2. **Use the given information:** The problem tells us that $f'(x) \leq M$ for *all* $x$ between 'a' and 'b'. Since our special 'c' is also between 'a' and 'b', it means that $f'(c)$ must also be less than or equal to $M$. So, $f'(c) \leq M$.
3. **Put it together:** Now we have two things: $f'(c) = \frac{f(b) - f(a)}{b-a}$ and $f'(c) \leq M$.
This means $\frac{f(b) - f(a)}{b-a} \leq M$.
4. **Rearrange the inequality:** Since 'b' is bigger than 'a' ($b > a$), the term $(b-a)$ is positive. We can multiply both sides of the inequality by $(b-a)$ without flipping the inequality sign.
$f(b) - f(a) \leq M(b-a)$.
5. **Final step:** Add $f(a)$ to both sides: $f(b) \leq f(a) + M(b-a)$.
Ta-da! That's exactly what we needed to show for part (a).

**(b) Proving $f(b) \geq f(a)+m(b-a)$**
This part is super similar to part (a)!
1. **Use the Mean Value Theorem again:** Just like before, there's a 'c' between 'a' and 'b' where $f'(c) = \frac{f(b) - f(a)}{b-a}$.
2. **Use the new given information:** This time, the problem says $f'(x) \geq m$ for *all* $x$ between 'a' and 'b'. So, for our special 'c', we know $f'(c) \geq m$.
3. **Put it together:** We have $\frac{f(b) - f(a)}{b-a} \geq m$.
4. **Rearrange the inequality:** Multiply both sides by $(b-a)$ (which is positive):
$f(b) - f(a) \geq m(b-a)$.
5. **Final step:** Add $f(a)$ to both sides: $f(b) \geq f(a) + m(b-a)$.
And that's part (b) proven! See, it's just like the first one but with a "greater than or equal to" sign!

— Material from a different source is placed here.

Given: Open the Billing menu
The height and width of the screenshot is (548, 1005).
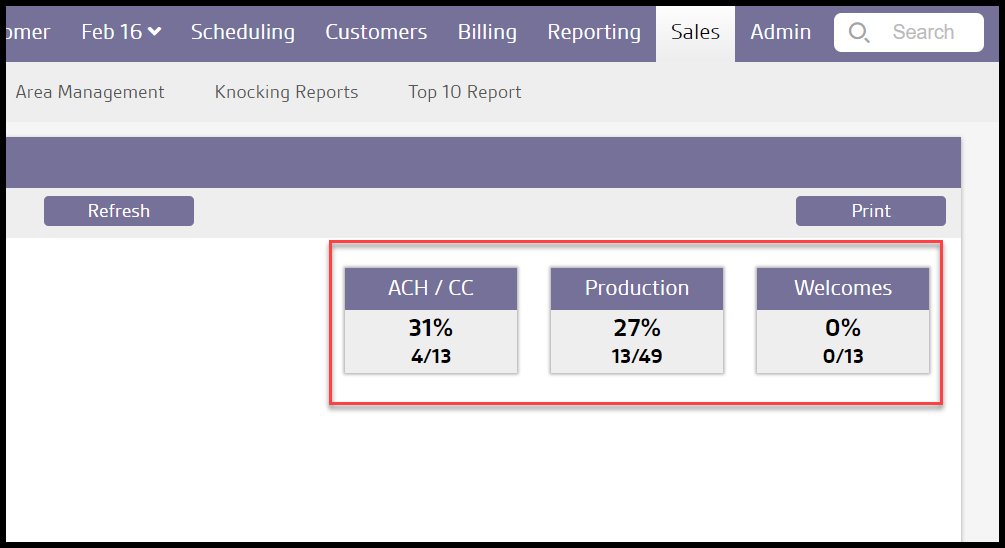Looking at the screenshot, I should tap(487, 32).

**(c) Proving $f(a)-K(b-a) \leq f(b) \leq f(a)+K(b-a)$**
This one uses both parts (a) and (b)!
1. **Understand what $|f'(x)| \leq K$ means:** When we say the absolute value of something is less than or equal to $K$ (like $|X| \leq K$), it means that $X$ is stuck between $-K$ and $K$. So, $|f'(x)| \leq K$ really means $-K \leq f'(x) \leq K$.
2. **Break it into two parts:**
* **Part C1:** Look at the right side of the inequality: $f'(x) \leq K$.
This is exactly the condition from part (a) if we let $M = K$.
So, using the result from part (a), we know that $f(b) \leq f(a) + K(b-a)$. (This is the right half of what we need to prove!)
* **Part C2:** Look at the left side of the inequality: $f'(x) \geq -K$.
This is exactly the condition from part (b) if we let $m = -K$.
So, using the result from part (b), we know that $f(b) \geq f(a) + (-K)(b-a)$, which simplifies to $f(b) \geq f(a) - K(b-a)$. (This is the left half of what we need to prove!)
3. **Combine the results:** Now we have two inequalities:
* $f(b) \leq f(a) + K(b-a)$
* $f(b) \geq f(a) - K(b-a)$
We can write them together as one big inequality:
$f(a) - K(b-a) \leq f(b) \leq f(a) + K(b-a)$.
And boom! That's how we show part (c) is true by using the first two parts. Pretty neat how they connect, right?